Santé mentale des pompiers : l'approche innovante de la psychologue Coralie Coste
Comme le rapporte Midi Libre, le service de santé des sapeurs-pompiers de l'Hérault compte depuis 2019 une psychologue salariée, Coralie Coste, dans une fonction qu'une trentaine de personnes…

Sur le terrain, un pompier encaisse en quelques heures ce qu'un métabolisme met parfois des semaines à digérer. Comme le rapporte Midi Libre, le service de santé des sapeurs-pompiers de l'Hérault compte depuis 2019 une psychologue salariée, Coralie Coste, dans une fonction qu'une trentaine de personnes seulement occupent à l'échelle des services départementaux d'incendie et de secours français. Ce poste rare matérialise la prise en compte institutionnelle des risques psychologiques chez les intervenants — et donne une grille de lecture utile à toute exposition prolongée au stress.

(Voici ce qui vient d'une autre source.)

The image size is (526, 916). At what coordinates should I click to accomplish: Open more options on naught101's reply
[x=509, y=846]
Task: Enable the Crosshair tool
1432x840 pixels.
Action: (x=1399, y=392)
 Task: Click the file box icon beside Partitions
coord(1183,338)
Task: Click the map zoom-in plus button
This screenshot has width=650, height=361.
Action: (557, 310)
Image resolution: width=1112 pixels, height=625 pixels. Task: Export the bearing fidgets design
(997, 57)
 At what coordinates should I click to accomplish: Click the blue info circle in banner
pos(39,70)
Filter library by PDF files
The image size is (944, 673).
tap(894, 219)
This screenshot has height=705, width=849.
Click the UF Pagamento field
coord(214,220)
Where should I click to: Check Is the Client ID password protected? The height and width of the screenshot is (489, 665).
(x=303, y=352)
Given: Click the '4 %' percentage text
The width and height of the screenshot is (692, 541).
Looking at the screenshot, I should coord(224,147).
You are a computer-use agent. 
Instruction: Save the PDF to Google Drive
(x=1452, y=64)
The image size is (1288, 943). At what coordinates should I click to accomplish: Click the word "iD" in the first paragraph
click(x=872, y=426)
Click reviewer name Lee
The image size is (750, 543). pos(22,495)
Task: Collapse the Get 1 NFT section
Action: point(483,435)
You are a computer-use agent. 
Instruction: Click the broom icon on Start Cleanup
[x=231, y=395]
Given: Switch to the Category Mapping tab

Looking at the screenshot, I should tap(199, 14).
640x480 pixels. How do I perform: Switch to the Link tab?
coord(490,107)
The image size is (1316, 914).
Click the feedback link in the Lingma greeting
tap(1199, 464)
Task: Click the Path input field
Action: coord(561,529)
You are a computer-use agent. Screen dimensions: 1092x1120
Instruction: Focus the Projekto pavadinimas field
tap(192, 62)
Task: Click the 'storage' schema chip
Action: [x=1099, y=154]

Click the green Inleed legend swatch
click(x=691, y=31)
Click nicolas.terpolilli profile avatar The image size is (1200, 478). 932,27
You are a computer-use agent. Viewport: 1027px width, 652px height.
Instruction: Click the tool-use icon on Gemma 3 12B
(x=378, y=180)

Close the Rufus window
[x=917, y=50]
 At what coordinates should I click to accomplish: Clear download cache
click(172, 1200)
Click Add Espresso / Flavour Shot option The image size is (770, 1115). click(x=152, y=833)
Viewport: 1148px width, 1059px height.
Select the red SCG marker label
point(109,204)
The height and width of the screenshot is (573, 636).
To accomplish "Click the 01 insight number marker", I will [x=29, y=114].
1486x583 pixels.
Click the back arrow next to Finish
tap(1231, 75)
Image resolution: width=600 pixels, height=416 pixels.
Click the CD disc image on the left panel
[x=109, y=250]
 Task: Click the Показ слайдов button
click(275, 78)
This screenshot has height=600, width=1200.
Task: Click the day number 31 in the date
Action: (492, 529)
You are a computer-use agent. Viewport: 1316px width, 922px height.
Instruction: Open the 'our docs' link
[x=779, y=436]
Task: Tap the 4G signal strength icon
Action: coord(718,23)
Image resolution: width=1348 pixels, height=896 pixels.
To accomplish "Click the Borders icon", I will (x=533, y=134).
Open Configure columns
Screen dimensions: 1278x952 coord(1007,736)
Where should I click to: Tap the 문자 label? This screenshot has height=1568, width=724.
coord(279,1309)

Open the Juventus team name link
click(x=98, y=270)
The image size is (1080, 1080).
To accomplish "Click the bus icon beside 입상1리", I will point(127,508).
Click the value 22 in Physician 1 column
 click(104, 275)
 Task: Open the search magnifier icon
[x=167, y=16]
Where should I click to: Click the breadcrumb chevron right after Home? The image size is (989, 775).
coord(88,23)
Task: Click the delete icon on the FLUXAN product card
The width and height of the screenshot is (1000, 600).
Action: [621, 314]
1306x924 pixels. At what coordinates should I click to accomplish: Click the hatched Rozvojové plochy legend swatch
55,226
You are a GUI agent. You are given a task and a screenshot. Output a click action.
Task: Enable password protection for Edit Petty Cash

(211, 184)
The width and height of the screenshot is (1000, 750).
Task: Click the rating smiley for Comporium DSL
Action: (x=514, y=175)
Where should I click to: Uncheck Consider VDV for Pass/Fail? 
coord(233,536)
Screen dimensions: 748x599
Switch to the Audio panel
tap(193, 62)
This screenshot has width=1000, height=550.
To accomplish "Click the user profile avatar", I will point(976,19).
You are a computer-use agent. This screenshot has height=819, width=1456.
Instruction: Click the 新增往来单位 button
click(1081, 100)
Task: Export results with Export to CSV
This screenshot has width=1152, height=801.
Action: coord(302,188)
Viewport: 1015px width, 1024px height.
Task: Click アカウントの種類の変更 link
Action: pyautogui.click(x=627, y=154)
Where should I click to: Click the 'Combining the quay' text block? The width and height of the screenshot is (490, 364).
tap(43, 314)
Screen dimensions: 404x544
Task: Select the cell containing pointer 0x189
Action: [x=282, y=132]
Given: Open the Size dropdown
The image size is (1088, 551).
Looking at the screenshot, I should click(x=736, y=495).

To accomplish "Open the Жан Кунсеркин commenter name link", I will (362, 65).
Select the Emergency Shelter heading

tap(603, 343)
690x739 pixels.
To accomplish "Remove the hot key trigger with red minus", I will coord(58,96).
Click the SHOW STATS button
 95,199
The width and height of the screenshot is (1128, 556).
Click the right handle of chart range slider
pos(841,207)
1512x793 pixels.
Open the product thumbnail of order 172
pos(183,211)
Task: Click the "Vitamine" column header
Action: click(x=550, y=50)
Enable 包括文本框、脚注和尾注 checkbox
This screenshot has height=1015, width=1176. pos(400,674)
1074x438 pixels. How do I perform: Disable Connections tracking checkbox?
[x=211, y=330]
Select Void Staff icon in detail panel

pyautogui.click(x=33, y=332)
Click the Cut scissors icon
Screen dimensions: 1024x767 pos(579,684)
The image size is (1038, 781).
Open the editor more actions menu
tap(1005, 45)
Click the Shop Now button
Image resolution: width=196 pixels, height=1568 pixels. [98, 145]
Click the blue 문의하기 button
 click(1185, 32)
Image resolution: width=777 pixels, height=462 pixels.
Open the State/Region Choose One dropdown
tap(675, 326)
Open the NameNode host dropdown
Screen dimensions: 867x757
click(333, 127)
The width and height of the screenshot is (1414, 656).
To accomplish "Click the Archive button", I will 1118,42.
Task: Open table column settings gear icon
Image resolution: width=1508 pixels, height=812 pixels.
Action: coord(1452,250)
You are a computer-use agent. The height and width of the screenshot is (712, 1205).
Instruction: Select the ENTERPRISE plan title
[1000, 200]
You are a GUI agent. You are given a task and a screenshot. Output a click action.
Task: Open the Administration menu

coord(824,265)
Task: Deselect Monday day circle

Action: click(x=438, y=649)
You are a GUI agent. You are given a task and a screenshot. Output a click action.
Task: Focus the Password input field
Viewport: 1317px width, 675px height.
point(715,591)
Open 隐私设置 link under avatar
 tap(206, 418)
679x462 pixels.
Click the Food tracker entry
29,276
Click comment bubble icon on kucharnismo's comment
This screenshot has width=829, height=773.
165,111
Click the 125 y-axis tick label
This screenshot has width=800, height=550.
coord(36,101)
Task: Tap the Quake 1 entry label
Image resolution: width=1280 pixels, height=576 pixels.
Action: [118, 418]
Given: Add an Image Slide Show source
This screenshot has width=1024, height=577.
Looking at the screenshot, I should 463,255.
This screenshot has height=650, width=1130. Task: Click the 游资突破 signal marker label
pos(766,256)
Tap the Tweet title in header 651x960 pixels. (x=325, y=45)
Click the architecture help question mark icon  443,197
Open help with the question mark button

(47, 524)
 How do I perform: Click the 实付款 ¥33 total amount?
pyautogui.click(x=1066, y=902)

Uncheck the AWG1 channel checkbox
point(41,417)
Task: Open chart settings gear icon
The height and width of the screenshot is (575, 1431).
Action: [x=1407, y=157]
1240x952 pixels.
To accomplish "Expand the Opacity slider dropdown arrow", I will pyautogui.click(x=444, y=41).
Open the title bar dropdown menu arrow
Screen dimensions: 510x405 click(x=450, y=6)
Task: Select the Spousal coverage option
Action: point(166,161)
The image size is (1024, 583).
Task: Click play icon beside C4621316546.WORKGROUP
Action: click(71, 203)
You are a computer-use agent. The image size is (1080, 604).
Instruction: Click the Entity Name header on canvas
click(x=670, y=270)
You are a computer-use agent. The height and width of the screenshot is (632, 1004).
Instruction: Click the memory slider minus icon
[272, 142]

Ce que l'opérationnel imprime dans le corps
La Sécurité civile a recensé les situations à haute charge traumatique: interventions sur enfants en urgence absolue ou décédés, accompagnement de proches, opérations de grande ampleur — inondations, incendies, terrorisme, corps mutilés. Côté physiologie, cela passe par une activation prolongée de l'axe hypothalamus-hypophyse-surrénales, une sécrétion soutenue de cortisol, puis une usure progressive du système parasympathique qui assure normalement le retour au calme vagal.
Sur la durée, le tableau typique associe:
- sommeil fragmenté, réveils en sursaut;
- fatigue persistante malgré le repos;
- irritabilité, hypervigilance, distanciation émotionnelle;
- ruminations et flash-backs intrusifs.
L'« écodépression », un signal à ne pas banaliser
Le réchauffement climatique ajoute une couche: les mégafeux exposent les pompiers à la destruction de paysages familiers. Coralie Coste décrit une « tristesse de compassion » — vision du monde plus hostile, anxiété accrue, perte de sens — pouvant aller jusqu'à l'écodépression, avec un raisonnement du type « je ne veux plus vivre ici, le feu peut arriver ». Il ne s'agit pas d'un état d'esprit: c'est une surcharge du système d'alerte qui maintient le corps en menace permanente.
Leviers physiologiques à activer
Pour le lecteur comme pour l'intervenant, la prévention du stress chronique s'appuie sur quelques axes éprouvés:
- Récupération: routines de descente avant le sommeil pour faciliter la bascule parasympathique.
- Respiration: expiration prolongée pour abaisser la fréquence cardiaque et muscler le tonus vagal.
- Mouvement: activité modérée et étirements du fascia pour évacuer la charge musculaire accumulée.
- Filet social: nommer ses émotions, consulter dès que les signes persistent au-delà de quelques semaines.
Bénéfices attendus: baisse du cortisol basal, tonus vagal restauré, sommeil plus profond, réduction de l'inflammation chronique. Le pompier comme le civil gagne à traiter le stress comme une donnée physiologique mesurable — et non comme une affaire de moral.